WHAT THE EXERCISE ASKS: Please lay out the stretch of material from the line containing "Given: Click the Serial Number label" through the line containing "Looking at the screenshot, I should click(x=770, y=465)." as a Markdown table with the columns Row and Entry. Number each line and leave out any blank ones.

GIVEN RECORDS:
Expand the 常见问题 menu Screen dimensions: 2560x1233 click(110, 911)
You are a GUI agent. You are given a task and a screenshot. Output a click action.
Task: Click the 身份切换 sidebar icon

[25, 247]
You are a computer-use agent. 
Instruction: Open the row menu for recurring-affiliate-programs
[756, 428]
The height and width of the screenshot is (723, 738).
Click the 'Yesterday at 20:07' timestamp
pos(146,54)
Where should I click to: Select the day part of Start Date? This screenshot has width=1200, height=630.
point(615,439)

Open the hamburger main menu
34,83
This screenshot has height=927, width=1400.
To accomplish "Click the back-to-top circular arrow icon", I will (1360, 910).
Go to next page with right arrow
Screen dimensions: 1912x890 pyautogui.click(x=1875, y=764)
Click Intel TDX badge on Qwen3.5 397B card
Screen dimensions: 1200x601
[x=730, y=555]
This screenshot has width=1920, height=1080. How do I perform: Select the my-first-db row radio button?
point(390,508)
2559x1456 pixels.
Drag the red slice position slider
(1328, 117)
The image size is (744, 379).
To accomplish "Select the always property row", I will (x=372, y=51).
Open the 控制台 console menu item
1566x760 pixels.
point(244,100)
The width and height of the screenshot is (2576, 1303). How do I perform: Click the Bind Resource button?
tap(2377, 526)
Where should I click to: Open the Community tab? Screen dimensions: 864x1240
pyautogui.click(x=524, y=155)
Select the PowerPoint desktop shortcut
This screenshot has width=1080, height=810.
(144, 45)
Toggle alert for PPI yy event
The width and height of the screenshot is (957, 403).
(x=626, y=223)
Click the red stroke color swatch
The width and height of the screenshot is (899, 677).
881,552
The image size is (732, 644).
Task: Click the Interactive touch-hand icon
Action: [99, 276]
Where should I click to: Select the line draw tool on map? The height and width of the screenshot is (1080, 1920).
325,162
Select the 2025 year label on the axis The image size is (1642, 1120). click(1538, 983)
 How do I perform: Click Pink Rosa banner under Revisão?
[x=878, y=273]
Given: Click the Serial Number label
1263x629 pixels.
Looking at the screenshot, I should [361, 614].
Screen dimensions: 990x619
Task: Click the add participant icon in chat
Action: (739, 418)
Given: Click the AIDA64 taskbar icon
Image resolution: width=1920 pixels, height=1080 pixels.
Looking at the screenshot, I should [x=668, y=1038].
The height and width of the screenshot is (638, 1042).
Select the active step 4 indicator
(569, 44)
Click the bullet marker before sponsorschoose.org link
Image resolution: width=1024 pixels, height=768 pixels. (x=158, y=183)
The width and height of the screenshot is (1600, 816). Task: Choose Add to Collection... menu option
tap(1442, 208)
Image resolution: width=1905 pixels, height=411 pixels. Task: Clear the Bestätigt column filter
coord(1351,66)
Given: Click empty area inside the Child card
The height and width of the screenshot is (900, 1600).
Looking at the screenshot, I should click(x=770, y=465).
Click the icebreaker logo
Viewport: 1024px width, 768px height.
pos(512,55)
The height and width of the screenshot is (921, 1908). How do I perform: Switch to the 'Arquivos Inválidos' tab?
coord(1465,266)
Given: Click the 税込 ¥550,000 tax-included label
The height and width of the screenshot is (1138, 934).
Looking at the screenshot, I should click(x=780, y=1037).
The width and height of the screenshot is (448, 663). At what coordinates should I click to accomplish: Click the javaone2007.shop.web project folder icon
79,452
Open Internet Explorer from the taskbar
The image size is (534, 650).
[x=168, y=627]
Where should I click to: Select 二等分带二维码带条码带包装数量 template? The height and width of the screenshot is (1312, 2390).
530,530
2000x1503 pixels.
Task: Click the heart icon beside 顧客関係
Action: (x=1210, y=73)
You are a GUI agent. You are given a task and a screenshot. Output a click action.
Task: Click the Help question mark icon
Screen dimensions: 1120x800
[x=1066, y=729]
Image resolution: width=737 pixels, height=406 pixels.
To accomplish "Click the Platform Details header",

WRITTEN SOLUTION:
| Row | Entry |
|---|---|
| 1 | Given: Click the Serial Number label |
| 2 | 1263x629 pixels. |
| 3 | Looking at the screenshot, I should [361, 614]. |
| 4 | Screen dimensions: 990x619 |
| 5 | Task: Click the add participant icon in chat |
| 6 | Action: (739, 418) |
| 7 | Given: Click the AIDA64 taskbar icon |
| 8 | Image resolution: width=1920 pixels, height=1080 pixels. |
| 9 | Looking at the screenshot, I should [x=668, y=1038]. |
| 10 | The height and width of the screenshot is (638, 1042). |
| 11 | Select the active step 4 indicator |
| 12 | (569, 44) |
| 13 | Click the bullet marker before sponsorschoose.org link |
| 14 | Image resolution: width=1024 pixels, height=768 pixels. (x=158, y=183) |
| 15 | The width and height of the screenshot is (1600, 816). Task: Choose Add to Collection... menu option |
| 16 | tap(1442, 208) |
| 17 | Image resolution: width=1905 pixels, height=411 pixels. Task: Clear the Bestätigt column filter |
| 18 | coord(1351,66) |
| 19 | Given: Click empty area inside the Child card |
| 20 | The height and width of the screenshot is (900, 1600). |
| 21 | Looking at the screenshot, I should click(x=770, y=465). |